By Aug. 1 that year, Europe was fully engaged in and engulfed in the world war the Treaty of Versailles ended even as it engendered the next.
But even now, the Balkans seethe. When have they not? The Balkan wars of the 1990s, showed once more the ongoing, petty, stupid, historic resentments and hatreds remain. In more than 100 years no one has been able to dampen or empty the Balkan powder keg. Occasionally its fuse is snipped until another is inserted and it all goes boom. Make no mistake, it’s the Balkans where, especially with Russian meddling, it is as likely as ever again to go boom.
Then there was/is middle Europe, where Lloyd George and Clemenceau granted some national petitions, rearranged borders, invented new borders and boundaries as they settled scores between nationalities. They favored some, disfavored others and sowed the seeds for further misunderstanding, hate, confusion, chaos and, ultimately, WWII.
Czechoslovakia, for example, was born not in Prague but in Pittsburgh. There during 1919 a conference of Czech and Slovak immigrants expats and exiles put aside their historic animosity and suspicion and agreed to declare a new nation-state.
It won approval from the Paris conference masters with boundaries that made three million Germans citizens of Czechoslovak. This created the eventual NAZI claim to the Sudetendland resolved so temporarily in Munich a short 19 years later.
When Hiteler absored the Sudetenland into Germany he famously declared it was his last territorial demand in Europe. Six months later in March 1939 the German Army marched into what was left of Czechoslovakia, severed Slovakia into a new clerical puppet state. The German renamed the rump Czech lands the Protectorate of Bohemia and Moravia and, with Poland and Hungary taking bites as well, Czechoslovakia ceased to exist.
But it turned out Hitler had yet one more territorial demand, access through the Polish corridor, a geographic fact created by the revival of free Poland in the Versailles Treaty (we all know I hope that Poland had been divided by Russia, Austria and Prussia in 1798, a bit of chicanery that put what the Germans call Danzig and the Poles call Gdansk, inside Prussia.)

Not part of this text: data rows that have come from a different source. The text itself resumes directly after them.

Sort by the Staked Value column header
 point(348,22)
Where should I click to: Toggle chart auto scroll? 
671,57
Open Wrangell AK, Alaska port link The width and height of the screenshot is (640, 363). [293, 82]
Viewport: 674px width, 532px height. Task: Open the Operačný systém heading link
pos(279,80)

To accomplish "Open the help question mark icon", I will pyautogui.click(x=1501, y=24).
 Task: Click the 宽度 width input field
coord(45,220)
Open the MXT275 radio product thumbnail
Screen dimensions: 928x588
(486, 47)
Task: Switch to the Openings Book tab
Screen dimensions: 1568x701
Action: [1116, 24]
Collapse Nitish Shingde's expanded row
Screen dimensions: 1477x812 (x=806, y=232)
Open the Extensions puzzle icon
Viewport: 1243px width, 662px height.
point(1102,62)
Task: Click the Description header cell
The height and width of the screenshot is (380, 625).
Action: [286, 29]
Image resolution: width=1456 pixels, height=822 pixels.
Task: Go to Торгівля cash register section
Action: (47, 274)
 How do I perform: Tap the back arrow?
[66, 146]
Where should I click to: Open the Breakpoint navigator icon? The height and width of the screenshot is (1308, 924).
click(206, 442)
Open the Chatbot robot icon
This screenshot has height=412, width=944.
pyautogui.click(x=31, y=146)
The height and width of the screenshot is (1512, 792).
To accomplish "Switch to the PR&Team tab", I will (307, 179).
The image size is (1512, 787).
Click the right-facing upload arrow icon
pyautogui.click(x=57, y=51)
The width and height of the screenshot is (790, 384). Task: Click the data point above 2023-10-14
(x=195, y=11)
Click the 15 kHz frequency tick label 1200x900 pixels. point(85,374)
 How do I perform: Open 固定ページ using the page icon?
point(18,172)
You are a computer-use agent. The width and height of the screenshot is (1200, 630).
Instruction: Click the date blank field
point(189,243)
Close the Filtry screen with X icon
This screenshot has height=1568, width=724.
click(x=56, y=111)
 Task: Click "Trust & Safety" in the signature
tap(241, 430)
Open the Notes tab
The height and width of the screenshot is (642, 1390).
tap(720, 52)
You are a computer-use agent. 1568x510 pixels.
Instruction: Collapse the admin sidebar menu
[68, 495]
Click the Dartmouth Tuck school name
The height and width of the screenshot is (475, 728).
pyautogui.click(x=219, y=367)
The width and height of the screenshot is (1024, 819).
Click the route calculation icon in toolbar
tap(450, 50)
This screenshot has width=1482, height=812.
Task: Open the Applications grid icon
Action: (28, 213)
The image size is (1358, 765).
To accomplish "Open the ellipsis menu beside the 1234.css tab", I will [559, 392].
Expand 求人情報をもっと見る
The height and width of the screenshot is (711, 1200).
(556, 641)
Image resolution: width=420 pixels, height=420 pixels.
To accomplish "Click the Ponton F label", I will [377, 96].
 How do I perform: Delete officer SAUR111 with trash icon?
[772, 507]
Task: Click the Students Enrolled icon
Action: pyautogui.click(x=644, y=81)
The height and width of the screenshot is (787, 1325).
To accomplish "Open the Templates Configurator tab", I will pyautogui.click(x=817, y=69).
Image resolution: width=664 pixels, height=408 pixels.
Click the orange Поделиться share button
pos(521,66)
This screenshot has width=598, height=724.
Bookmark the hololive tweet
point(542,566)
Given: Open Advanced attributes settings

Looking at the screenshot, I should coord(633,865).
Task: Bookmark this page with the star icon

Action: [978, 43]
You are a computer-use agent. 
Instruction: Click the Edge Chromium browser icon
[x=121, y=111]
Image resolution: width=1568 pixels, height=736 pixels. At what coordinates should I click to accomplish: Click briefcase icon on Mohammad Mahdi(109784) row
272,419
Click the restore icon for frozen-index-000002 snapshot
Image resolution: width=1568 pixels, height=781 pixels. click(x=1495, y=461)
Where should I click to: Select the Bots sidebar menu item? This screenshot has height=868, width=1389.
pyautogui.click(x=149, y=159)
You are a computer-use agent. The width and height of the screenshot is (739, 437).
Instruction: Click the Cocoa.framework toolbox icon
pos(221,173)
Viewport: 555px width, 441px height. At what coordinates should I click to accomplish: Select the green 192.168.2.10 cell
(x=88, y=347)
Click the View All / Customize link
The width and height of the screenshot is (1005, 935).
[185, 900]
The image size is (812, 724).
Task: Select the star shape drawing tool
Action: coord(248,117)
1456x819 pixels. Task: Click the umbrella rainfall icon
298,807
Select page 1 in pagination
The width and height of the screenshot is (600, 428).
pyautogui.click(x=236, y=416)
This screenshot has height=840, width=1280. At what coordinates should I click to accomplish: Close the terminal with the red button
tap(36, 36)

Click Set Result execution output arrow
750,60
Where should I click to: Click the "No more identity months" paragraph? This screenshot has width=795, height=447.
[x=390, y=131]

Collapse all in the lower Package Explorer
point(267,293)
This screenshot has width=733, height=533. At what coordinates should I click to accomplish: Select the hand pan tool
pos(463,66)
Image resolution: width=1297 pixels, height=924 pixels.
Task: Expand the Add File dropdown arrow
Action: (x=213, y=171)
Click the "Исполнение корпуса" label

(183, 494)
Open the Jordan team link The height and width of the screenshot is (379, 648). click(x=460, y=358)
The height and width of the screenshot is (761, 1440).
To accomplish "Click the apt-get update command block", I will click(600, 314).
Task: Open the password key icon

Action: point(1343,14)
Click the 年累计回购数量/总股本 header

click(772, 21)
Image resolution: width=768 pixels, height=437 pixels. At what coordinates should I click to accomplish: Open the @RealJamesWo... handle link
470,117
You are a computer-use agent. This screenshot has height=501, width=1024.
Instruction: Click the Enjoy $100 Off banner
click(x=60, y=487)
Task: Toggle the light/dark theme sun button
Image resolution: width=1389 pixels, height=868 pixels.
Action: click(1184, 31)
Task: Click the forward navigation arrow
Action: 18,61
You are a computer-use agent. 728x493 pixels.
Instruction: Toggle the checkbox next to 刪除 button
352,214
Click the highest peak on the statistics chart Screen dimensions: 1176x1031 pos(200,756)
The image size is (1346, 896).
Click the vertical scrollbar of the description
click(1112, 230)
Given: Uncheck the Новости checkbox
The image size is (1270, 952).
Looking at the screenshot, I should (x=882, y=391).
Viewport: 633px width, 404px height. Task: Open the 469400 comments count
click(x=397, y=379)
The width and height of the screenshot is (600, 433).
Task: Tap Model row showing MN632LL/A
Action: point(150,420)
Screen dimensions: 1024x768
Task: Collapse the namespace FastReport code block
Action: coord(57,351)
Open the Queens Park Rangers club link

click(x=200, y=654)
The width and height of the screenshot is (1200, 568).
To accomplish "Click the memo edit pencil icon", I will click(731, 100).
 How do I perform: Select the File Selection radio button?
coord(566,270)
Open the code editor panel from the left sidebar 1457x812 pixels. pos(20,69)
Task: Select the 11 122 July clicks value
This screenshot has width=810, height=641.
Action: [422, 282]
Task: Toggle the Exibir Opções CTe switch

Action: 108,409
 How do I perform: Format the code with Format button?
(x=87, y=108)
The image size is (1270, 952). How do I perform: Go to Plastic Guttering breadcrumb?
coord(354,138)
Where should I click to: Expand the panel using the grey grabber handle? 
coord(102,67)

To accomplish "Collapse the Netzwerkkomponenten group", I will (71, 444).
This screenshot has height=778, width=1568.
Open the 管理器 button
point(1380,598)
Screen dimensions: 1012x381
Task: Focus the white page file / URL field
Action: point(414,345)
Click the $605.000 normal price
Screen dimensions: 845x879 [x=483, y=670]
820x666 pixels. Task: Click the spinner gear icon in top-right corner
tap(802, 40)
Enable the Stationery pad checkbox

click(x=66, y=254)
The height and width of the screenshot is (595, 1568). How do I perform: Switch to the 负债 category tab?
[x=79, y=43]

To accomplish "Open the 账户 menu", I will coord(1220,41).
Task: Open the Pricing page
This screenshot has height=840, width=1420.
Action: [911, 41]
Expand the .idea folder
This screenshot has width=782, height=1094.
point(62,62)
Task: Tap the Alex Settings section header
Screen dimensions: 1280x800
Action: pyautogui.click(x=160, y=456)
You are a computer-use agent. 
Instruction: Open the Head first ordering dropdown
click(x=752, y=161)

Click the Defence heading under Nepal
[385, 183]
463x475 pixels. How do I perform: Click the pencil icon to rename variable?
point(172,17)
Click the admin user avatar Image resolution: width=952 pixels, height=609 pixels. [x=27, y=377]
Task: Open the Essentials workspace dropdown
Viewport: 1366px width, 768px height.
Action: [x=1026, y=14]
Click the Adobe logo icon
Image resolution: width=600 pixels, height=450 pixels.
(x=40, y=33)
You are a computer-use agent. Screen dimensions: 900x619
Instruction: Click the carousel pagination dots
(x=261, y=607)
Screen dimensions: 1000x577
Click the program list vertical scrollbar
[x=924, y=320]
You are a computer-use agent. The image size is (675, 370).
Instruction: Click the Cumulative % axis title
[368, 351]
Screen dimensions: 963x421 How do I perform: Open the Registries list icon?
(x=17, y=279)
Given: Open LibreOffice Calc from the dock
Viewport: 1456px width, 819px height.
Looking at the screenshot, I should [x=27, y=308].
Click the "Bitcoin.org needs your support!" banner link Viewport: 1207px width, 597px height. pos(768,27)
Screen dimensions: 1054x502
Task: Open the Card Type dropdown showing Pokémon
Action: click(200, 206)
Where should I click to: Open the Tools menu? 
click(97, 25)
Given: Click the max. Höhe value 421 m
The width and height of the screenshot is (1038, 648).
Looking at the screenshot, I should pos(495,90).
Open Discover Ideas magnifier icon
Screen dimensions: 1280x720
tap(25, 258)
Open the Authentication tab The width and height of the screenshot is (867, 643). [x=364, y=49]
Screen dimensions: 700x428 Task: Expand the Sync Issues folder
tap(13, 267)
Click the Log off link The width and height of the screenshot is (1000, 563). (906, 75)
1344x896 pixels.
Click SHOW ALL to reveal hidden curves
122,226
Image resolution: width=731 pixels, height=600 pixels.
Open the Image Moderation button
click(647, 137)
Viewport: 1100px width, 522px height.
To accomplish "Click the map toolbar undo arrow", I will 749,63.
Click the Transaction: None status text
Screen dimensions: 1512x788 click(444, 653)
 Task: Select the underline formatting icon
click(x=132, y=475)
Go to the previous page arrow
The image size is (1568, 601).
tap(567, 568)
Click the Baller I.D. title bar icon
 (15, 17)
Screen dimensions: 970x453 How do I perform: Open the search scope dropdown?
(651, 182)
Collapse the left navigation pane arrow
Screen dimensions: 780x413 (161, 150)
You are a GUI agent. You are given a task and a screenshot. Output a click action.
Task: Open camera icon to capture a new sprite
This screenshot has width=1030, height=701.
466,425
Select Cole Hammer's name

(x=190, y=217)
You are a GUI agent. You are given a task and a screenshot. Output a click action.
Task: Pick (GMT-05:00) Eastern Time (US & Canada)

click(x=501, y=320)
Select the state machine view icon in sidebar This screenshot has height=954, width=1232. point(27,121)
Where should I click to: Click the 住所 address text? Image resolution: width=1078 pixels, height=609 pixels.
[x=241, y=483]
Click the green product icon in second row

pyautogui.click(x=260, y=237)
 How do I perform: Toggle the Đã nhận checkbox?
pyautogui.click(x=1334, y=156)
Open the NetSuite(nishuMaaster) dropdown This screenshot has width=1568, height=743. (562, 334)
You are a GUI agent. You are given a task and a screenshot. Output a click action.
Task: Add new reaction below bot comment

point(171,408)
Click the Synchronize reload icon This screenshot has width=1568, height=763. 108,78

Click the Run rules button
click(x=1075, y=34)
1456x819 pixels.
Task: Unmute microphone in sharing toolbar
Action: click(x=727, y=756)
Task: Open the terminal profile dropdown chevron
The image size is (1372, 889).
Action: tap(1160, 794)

Denied further appeasement by England and France Hitler invaded Poland on Sept. 1, 1939, and the rest –the rest is called WWII.
The end of that war resulted in Soviet hegemony in Eastern Europe, new boundaries for Poland, Ukraine/Soviet Union, Hungary, Bulgaria, Romania, Italy, Greece, Turkey, new hatreds, re-ignition of old hatreds across the Balkans, the division of Palestine creating a new cauldron of endless hostility. But the replacement of colonial power in the Mideast by fractious nation-states inevitably became overtaken by sectarian and tribal hatreds long suppressed by Anglo/French colonial power.
Overall then loomed the United States of America, the one power to emerge from the second war stronger than before with a new commitment: A commitment to avoid Wilsonian indifference, Republican isolationism and American avoidance of international responsibility to impose a pax Americana to prevent a third global war.
Today under this misbegotten administration the United States has abandoned 70 years of policy and power, leaving a void to be filled by the kind of hatred, suspicions, national jealousies and international deviances that caused two world wars and lurk ever and always across Europe and the Middle East.
And the Kurds? They remain a people without a land spread out across four nation-states, one of which was and remains determined to destroy them.
History is a puzzle in which nations’ leaders must know how the pieces fit.